暫く揺られていると、にわかに馬車の中が騒がしくなってくる。
「煙だ……煙が上がってるぞ!」
誰かが言ったように城の方角から何本もの黒煙が立ち昇っていた。
「お前等ッ! 直ぐにでも戦える準備をしておけ!」
行者の隣に座った、城の老兵士が馬車の中に向け、怒鳴った。
先程とは打って変わって、馬車の中は水を打った様に静まり返った。
「何だ。全員黙り込んで。ビビッてんのか? 戦う為に志願したんだろうが!」
ギャランが呆れて言う。
「俺は武器を持ってないんだ。

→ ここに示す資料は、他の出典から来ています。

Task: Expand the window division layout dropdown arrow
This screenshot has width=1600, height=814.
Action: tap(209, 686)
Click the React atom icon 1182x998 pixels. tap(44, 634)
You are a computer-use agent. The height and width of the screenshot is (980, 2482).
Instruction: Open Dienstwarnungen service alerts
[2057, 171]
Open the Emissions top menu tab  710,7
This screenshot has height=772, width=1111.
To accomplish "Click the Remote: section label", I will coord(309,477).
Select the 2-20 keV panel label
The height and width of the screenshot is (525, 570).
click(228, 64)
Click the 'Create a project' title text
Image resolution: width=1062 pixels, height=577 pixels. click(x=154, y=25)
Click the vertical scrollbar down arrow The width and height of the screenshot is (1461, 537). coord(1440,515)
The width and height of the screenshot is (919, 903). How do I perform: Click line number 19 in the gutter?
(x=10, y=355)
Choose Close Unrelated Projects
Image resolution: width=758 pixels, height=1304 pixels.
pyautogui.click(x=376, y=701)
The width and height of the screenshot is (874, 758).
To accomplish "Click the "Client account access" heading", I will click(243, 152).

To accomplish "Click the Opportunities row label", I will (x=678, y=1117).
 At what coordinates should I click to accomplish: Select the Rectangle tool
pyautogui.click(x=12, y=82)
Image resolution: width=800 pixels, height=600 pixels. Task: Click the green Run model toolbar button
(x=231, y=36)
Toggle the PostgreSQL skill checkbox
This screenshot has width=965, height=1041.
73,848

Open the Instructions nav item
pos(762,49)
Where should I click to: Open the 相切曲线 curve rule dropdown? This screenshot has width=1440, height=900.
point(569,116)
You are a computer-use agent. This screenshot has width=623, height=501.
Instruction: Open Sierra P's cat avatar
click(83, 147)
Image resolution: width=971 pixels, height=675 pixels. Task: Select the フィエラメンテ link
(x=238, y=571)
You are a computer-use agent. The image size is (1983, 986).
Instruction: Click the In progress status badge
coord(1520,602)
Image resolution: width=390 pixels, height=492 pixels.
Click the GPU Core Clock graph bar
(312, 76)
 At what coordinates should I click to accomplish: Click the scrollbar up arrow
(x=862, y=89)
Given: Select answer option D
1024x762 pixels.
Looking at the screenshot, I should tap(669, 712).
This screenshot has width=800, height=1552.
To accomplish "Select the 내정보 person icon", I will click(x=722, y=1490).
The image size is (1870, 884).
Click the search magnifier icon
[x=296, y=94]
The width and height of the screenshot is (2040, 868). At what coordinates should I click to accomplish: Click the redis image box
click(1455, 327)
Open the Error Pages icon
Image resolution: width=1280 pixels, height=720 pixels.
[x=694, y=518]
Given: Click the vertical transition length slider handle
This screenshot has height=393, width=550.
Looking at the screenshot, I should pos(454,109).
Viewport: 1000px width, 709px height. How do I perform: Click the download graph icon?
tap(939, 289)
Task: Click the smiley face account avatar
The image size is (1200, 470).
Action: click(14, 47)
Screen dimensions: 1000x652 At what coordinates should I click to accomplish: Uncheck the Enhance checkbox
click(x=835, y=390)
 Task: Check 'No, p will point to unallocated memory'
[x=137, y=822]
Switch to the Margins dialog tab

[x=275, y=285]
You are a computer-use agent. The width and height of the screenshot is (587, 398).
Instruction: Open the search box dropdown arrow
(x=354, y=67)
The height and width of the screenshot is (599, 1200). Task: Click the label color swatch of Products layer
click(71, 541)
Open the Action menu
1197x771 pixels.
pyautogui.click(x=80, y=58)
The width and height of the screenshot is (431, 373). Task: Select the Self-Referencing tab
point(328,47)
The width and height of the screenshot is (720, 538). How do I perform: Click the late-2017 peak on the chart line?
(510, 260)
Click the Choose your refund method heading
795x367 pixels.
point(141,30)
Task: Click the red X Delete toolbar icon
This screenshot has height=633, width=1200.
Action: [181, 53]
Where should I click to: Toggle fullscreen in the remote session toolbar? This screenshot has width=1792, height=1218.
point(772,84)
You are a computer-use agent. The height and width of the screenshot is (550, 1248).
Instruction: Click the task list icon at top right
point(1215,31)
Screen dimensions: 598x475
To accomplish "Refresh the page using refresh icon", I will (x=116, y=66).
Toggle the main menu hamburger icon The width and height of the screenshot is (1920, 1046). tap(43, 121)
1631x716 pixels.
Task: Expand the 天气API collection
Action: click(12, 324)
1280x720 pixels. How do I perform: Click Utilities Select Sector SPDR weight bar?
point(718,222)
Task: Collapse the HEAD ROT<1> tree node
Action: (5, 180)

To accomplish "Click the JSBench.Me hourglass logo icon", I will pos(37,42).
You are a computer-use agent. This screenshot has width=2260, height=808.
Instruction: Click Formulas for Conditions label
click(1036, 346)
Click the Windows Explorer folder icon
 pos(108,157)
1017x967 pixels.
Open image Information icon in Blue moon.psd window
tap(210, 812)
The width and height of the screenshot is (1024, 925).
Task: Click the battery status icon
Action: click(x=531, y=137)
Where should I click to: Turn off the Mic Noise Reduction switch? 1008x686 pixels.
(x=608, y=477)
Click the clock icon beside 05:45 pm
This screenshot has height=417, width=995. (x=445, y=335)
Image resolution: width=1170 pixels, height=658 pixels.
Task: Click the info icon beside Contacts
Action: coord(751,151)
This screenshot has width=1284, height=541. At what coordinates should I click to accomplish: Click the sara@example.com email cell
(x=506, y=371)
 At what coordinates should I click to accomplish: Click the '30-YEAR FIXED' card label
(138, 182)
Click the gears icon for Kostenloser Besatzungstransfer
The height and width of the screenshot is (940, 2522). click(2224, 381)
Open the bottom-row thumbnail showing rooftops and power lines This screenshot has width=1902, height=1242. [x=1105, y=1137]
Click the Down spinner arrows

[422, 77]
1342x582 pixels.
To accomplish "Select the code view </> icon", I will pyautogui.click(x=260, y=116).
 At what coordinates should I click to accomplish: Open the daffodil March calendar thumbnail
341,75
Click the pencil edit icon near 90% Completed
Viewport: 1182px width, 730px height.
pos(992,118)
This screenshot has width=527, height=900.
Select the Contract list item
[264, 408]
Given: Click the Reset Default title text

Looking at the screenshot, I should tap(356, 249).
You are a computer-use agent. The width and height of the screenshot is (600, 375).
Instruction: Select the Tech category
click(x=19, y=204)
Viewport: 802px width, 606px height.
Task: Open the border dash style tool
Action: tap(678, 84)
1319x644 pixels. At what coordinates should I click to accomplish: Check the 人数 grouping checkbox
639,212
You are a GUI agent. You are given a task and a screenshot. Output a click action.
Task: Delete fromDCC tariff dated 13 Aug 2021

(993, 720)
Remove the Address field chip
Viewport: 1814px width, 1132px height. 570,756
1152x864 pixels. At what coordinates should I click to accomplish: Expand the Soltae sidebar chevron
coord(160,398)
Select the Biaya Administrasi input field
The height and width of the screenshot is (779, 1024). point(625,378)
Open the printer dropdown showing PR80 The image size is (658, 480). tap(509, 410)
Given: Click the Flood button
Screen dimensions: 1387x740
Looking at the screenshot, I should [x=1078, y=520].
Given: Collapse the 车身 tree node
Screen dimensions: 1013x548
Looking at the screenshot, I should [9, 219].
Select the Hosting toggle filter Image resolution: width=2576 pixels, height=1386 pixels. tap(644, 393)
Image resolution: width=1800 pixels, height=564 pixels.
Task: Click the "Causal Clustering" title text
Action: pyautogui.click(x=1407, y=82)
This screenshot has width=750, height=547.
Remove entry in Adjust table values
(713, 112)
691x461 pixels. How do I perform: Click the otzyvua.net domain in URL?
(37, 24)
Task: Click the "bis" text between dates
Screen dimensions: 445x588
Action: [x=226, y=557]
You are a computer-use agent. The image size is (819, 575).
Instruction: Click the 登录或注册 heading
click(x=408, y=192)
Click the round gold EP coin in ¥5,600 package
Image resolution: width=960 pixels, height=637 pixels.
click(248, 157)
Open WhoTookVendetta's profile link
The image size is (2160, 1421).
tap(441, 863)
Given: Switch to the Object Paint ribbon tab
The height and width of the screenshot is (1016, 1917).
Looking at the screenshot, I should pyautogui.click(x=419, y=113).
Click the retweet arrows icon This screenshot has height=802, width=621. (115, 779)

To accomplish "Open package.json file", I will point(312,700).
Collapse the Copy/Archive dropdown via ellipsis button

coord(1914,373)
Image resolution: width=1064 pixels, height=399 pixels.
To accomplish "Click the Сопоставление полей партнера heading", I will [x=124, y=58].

家が貧しくて仕方無く……」
いかにも戦いをした事も無さそうな男が呟いた。
「武器なんかその辺に転がってるモンを何でも使え! 大物狙いじゃねぇんだろうが」
ギャランはアレックスの方を見る。
「お前もビビッてんじゃないよな?」
「ビビッてはいないが城下の人達を思うと。今はこうして座ってる事しか出来ないのがもどかしいよ」
ギャランはアレックスの肩を掴む。
「気を付けろ。良い人間は早死するぞ」
アレックスは不器用ながらも彼が示す優しさに触れ、緊張が解けた。
「だったらギャランは相当の悪みたいだな」
そうアレックスに言われると、ギャランの顔に笑顔が忍び寄る。